Although I believe that one need not rely on the Model Code's Section 1.07(4)(c) in order to determine that criminal trespass is a lesser included offense of burglary, I make note of it because it is manifest to me that the plurality rationale in Garcia points to a different result than the majority today reaches. In both criminal homicide (Chapter 25 of the Crimes Code) and Chapter 35 of the Crimes Code ("Burglary and Other Criminal Intrusions," in which burglary and criminal trespass are the only offenses), the fundamental question, though phrased in different ways, is the defendant's state of mind. Because I find that the state of mind which must be present in the crime of burglary "necessarily involves"*fn15

[ 482 Pa.
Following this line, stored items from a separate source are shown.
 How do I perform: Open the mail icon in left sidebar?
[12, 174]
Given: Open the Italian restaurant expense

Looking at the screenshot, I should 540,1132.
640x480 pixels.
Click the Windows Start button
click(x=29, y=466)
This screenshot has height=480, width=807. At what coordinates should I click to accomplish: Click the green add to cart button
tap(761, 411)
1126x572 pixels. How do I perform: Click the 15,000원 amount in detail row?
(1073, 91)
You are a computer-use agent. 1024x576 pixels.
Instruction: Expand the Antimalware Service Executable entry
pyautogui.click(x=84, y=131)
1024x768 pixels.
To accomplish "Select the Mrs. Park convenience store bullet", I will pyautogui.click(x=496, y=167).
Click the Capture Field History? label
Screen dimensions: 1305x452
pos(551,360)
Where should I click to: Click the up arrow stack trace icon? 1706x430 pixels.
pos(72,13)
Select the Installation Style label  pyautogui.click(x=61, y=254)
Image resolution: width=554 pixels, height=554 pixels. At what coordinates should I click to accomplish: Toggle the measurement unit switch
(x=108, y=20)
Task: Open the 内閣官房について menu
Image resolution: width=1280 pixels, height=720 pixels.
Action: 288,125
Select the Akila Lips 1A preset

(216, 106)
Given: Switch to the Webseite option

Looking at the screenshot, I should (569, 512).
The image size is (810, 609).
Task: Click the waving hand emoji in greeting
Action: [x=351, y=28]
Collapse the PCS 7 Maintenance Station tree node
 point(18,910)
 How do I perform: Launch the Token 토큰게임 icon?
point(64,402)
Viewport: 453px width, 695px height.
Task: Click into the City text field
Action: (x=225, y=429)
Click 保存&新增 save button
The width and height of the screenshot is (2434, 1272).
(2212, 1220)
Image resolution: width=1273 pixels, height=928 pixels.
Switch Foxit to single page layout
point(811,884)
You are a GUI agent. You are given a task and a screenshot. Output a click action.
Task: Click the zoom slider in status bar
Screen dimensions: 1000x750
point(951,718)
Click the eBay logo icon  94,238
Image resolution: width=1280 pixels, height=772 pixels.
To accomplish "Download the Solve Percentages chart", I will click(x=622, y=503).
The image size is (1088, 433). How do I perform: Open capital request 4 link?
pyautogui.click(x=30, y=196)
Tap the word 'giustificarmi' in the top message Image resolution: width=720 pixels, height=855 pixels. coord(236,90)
Page 289]

    the state of mind encompassed within criminal trespass to an even greater extent than the mental state essential to murder involves that which pertains to involuntary manslaughter, I conclude that the legislature, despite inartful drafting, intended that criminal trespass be regarded as a lesser included offense of burglary.*fn16

This conclusion is buttressed by the fact that the legislature expressly stated that it drew in large measure from the Model Penal Code formulations of burglary and criminal trespass in enacting the statutory sections here at issue,*fn17 which differ substantially from prior law.*fn18 The drafters of the Model Penal Code, in the commentary to the section of that Code concerning burglary, clearly contemplated that criminal trespass should be treated as a lesser included offense of burglary: "If there is reasonable doubt as to the criminal purpose of the intruder it should be enough to convict him of criminal trespass under Section 211.2." Model

[ 482 Pa. Page 290]

Penal Code § 221.1, Commentary at 60 (Tent. Draft No. 11, 1960). Nothing in today's decision persuades me that the General Assembly entertained a different view.*fn19

As a strictly practical matter, I suppose that the Court's conclusion that the particular criminal trespass convictions here involved are void*fn20 does not mean much either to the appellants who are discharged or to the criminal law generally. The General Assembly is free to amend the statutes here involved to meet the majority's objections, and until then prosecutors can easily accommodate the majority's holding by charging for both burglary and criminal trespass if they see fit. My quarrel with today's decision is not so much over the results in these cases as it is over the Court's failure to provide the trial courts and the bar with some consistent guidance in the resolution of these difficult issues. The majority's refusal to distinguish between the apparent basis of today's decision and the basis of our decisions in the criminal homicide field will, I fear, but add further uncertainty to this area of our criminal law. It is this concern that prompts this dissent.